▸ Action item
Print, exactly and completely, every entry in the data.
⁂
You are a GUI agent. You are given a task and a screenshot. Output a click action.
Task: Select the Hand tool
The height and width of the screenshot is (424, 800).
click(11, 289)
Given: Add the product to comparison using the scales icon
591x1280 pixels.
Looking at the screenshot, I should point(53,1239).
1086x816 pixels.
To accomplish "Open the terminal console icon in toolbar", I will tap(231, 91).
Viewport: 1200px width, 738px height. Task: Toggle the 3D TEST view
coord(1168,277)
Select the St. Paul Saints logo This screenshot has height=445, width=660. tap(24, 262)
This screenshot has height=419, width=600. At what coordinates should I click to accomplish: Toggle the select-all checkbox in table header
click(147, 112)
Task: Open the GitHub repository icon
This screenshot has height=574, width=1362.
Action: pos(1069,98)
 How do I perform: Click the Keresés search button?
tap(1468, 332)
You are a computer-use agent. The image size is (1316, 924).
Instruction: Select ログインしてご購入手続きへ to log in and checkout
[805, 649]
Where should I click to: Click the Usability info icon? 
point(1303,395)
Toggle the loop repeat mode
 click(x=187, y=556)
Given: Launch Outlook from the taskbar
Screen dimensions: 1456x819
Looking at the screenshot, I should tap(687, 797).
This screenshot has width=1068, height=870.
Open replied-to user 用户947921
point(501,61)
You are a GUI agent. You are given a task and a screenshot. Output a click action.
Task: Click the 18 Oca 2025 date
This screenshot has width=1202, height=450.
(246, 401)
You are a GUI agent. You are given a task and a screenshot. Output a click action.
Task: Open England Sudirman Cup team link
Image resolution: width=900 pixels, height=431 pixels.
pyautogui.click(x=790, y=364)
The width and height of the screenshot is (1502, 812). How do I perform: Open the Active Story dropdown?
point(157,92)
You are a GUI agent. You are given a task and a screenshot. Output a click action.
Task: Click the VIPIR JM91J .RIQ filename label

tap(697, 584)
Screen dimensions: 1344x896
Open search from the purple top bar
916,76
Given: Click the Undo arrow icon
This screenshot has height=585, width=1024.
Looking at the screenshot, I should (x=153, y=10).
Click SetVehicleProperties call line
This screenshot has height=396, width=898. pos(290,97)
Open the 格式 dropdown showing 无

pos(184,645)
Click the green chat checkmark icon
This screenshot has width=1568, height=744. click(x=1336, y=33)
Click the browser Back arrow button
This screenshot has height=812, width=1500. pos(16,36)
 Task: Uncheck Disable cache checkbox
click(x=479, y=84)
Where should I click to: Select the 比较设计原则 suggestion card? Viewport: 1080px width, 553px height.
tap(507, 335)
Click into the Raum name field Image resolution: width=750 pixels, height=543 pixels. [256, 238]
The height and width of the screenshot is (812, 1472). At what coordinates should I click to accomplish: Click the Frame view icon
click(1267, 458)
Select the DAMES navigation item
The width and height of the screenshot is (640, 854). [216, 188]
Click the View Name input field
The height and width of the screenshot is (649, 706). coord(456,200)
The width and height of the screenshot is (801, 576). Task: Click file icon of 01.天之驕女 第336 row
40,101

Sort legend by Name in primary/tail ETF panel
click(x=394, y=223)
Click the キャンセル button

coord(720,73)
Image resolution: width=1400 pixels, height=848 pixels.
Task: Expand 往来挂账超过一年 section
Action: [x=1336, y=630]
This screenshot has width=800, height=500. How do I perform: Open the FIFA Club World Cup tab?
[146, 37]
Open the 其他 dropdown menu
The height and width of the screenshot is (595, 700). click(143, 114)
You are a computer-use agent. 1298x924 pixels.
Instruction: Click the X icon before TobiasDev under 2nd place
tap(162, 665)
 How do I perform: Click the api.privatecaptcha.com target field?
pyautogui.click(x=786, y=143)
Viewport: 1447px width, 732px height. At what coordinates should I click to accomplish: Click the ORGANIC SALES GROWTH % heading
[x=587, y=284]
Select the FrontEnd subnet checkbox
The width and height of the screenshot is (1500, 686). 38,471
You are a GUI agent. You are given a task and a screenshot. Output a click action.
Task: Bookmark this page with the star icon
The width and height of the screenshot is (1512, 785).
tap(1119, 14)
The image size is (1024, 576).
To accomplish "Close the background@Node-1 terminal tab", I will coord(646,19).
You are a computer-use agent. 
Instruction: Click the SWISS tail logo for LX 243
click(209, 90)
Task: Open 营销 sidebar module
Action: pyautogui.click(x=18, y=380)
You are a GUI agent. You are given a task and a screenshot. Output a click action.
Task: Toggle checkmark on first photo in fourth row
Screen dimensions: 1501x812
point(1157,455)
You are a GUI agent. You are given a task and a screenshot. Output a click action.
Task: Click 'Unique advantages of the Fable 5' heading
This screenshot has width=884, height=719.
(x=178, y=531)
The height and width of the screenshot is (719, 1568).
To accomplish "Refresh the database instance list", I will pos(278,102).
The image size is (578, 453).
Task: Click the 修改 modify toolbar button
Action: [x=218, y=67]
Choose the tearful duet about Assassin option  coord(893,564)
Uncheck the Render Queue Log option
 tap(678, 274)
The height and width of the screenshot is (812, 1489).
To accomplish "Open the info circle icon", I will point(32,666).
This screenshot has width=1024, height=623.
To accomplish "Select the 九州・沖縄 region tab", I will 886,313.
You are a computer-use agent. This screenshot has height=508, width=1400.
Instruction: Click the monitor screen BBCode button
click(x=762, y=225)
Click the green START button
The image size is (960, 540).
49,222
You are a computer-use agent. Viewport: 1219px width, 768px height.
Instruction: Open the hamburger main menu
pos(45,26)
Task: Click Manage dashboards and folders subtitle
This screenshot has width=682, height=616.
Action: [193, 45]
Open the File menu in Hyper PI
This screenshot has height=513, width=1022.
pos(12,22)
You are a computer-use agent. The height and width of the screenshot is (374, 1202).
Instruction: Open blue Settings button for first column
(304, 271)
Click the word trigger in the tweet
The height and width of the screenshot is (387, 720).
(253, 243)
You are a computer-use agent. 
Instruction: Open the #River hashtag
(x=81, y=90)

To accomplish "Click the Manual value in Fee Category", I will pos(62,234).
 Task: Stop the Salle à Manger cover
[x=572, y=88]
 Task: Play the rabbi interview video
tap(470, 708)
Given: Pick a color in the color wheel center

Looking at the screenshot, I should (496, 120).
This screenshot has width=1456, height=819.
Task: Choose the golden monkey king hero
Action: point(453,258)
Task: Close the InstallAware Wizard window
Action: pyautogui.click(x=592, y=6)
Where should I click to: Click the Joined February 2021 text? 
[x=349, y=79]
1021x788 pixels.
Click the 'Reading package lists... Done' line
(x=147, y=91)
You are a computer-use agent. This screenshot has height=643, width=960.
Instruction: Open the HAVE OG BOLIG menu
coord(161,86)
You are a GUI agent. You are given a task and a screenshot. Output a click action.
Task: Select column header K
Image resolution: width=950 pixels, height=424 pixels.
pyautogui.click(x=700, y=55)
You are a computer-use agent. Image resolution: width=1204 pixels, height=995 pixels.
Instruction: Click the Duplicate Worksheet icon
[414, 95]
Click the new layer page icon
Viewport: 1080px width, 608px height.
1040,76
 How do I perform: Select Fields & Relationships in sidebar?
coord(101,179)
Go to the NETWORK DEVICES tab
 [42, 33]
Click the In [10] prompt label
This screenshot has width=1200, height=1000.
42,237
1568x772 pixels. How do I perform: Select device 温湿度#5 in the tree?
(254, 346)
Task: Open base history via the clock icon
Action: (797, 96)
⁂
▸ Answer box
You are a GUI agent. You are given a task and a screenshot. Output a click action.
Task: Select the Hand tool
The height and width of the screenshot is (424, 800).
click(11, 289)
Given: Add the product to comparison using the scales icon
591x1280 pixels.
Looking at the screenshot, I should point(53,1239).
1086x816 pixels.
To accomplish "Open the terminal console icon in toolbar", I will tap(231, 91).
Viewport: 1200px width, 738px height. Task: Toggle the 3D TEST view
coord(1168,277)
Select the St. Paul Saints logo This screenshot has height=445, width=660. tap(24, 262)
This screenshot has height=419, width=600. At what coordinates should I click to accomplish: Toggle the select-all checkbox in table header
click(147, 112)
Task: Open the GitHub repository icon
This screenshot has height=574, width=1362.
Action: pos(1069,98)
 How do I perform: Click the Keresés search button?
tap(1468, 332)
You are a computer-use agent. The image size is (1316, 924).
Instruction: Select ログインしてご購入手続きへ to log in and checkout
[805, 649]
Where should I click to: Click the Usability info icon? 
point(1303,395)
Toggle the loop repeat mode
 click(x=187, y=556)
Given: Launch Outlook from the taskbar
Screen dimensions: 1456x819
Looking at the screenshot, I should tap(687, 797).
This screenshot has width=1068, height=870.
Open replied-to user 用户947921
point(501,61)
You are a GUI agent. You are given a task and a screenshot. Output a click action.
Task: Click the 18 Oca 2025 date
This screenshot has width=1202, height=450.
(246, 401)
You are a GUI agent. You are given a task and a screenshot. Output a click action.
Task: Open England Sudirman Cup team link
Image resolution: width=900 pixels, height=431 pixels.
pyautogui.click(x=790, y=364)
The width and height of the screenshot is (1502, 812). How do I perform: Open the Active Story dropdown?
point(157,92)
You are a GUI agent. You are given a task and a screenshot. Output a click action.
Task: Click the VIPIR JM91J .RIQ filename label

tap(697, 584)
Screen dimensions: 1344x896
Open search from the purple top bar
916,76
Given: Click the Undo arrow icon
This screenshot has height=585, width=1024.
Looking at the screenshot, I should (x=153, y=10).
Click SetVehicleProperties call line
This screenshot has height=396, width=898. pos(290,97)
Open the 格式 dropdown showing 无

pos(184,645)
Click the green chat checkmark icon
This screenshot has width=1568, height=744. click(x=1336, y=33)
Click the browser Back arrow button
This screenshot has height=812, width=1500. pos(16,36)
 Task: Uncheck Disable cache checkbox
click(x=479, y=84)
Where should I click to: Select the 比较设计原则 suggestion card? Viewport: 1080px width, 553px height.
tap(507, 335)
Click into the Raum name field Image resolution: width=750 pixels, height=543 pixels. [256, 238]
The height and width of the screenshot is (812, 1472). At what coordinates should I click to accomplish: Click the Frame view icon
click(1267, 458)
Select the DAMES navigation item
The width and height of the screenshot is (640, 854). [216, 188]
Click the View Name input field
The height and width of the screenshot is (649, 706). coord(456,200)
The width and height of the screenshot is (801, 576). Task: Click file icon of 01.天之驕女 第336 row
40,101

Sort legend by Name in primary/tail ETF panel
click(x=394, y=223)
Click the キャンセル button

coord(720,73)
Image resolution: width=1400 pixels, height=848 pixels.
Task: Expand 往来挂账超过一年 section
Action: [x=1336, y=630]
This screenshot has width=800, height=500. How do I perform: Open the FIFA Club World Cup tab?
[146, 37]
Open the 其他 dropdown menu
The height and width of the screenshot is (595, 700). click(143, 114)
You are a computer-use agent. 1298x924 pixels.
Instruction: Click the X icon before TobiasDev under 2nd place
tap(162, 665)
 How do I perform: Click the api.privatecaptcha.com target field?
pyautogui.click(x=786, y=143)
Viewport: 1447px width, 732px height. At what coordinates should I click to accomplish: Click the ORGANIC SALES GROWTH % heading
[x=587, y=284]
Select the FrontEnd subnet checkbox
The width and height of the screenshot is (1500, 686). 38,471
You are a GUI agent. You are given a task and a screenshot. Output a click action.
Task: Bookmark this page with the star icon
The width and height of the screenshot is (1512, 785).
tap(1119, 14)
The image size is (1024, 576).
To accomplish "Close the background@Node-1 terminal tab", I will coord(646,19).
You are a computer-use agent. 
Instruction: Click the SWISS tail logo for LX 243
click(209, 90)
Task: Open 营销 sidebar module
Action: pyautogui.click(x=18, y=380)
You are a GUI agent. You are given a task and a screenshot. Output a click action.
Task: Toggle checkmark on first photo in fourth row
Screen dimensions: 1501x812
point(1157,455)
You are a GUI agent. You are given a task and a screenshot. Output a click action.
Task: Click 'Unique advantages of the Fable 5' heading
This screenshot has width=884, height=719.
(x=178, y=531)
The height and width of the screenshot is (719, 1568).
To accomplish "Refresh the database instance list", I will pos(278,102).
The image size is (578, 453).
Task: Click the 修改 modify toolbar button
Action: [x=218, y=67]
Choose the tearful duet about Assassin option  coord(893,564)
Uncheck the Render Queue Log option
 tap(678, 274)
The height and width of the screenshot is (812, 1489).
To accomplish "Open the info circle icon", I will point(32,666).
This screenshot has width=1024, height=623.
To accomplish "Select the 九州・沖縄 region tab", I will 886,313.
You are a computer-use agent. This screenshot has height=508, width=1400.
Instruction: Click the monitor screen BBCode button
click(x=762, y=225)
Click the green START button
The image size is (960, 540).
49,222
You are a computer-use agent. Viewport: 1219px width, 768px height.
Instruction: Open the hamburger main menu
pos(45,26)
Task: Click Manage dashboards and folders subtitle
This screenshot has width=682, height=616.
Action: [193, 45]
Open the File menu in Hyper PI
This screenshot has height=513, width=1022.
pos(12,22)
You are a computer-use agent. The height and width of the screenshot is (374, 1202).
Instruction: Open blue Settings button for first column
(304, 271)
Click the word trigger in the tweet
The height and width of the screenshot is (387, 720).
(253, 243)
You are a computer-use agent. 
Instruction: Open the #River hashtag
(x=81, y=90)

To accomplish "Click the Manual value in Fee Category", I will pos(62,234).
 Task: Stop the Salle à Manger cover
[x=572, y=88]
 Task: Play the rabbi interview video
tap(470, 708)
Given: Pick a color in the color wheel center

Looking at the screenshot, I should (496, 120).
This screenshot has width=1456, height=819.
Task: Choose the golden monkey king hero
Action: point(453,258)
Task: Close the InstallAware Wizard window
Action: pyautogui.click(x=592, y=6)
Where should I click to: Click the Joined February 2021 text? 
[x=349, y=79]
1021x788 pixels.
Click the 'Reading package lists... Done' line
(x=147, y=91)
You are a computer-use agent. This screenshot has height=643, width=960.
Instruction: Open the HAVE OG BOLIG menu
coord(161,86)
You are a GUI agent. You are given a task and a screenshot. Output a click action.
Task: Select column header K
Image resolution: width=950 pixels, height=424 pixels.
pyautogui.click(x=700, y=55)
You are a computer-use agent. Image resolution: width=1204 pixels, height=995 pixels.
Instruction: Click the Duplicate Worksheet icon
[414, 95]
Click the new layer page icon
Viewport: 1080px width, 608px height.
1040,76
 How do I perform: Select Fields & Relationships in sidebar?
coord(101,179)
Go to the NETWORK DEVICES tab
 [42, 33]
Click the In [10] prompt label
This screenshot has width=1200, height=1000.
42,237
1568x772 pixels. How do I perform: Select device 温湿度#5 in the tree?
(254, 346)
Task: Open base history via the clock icon
Action: (797, 96)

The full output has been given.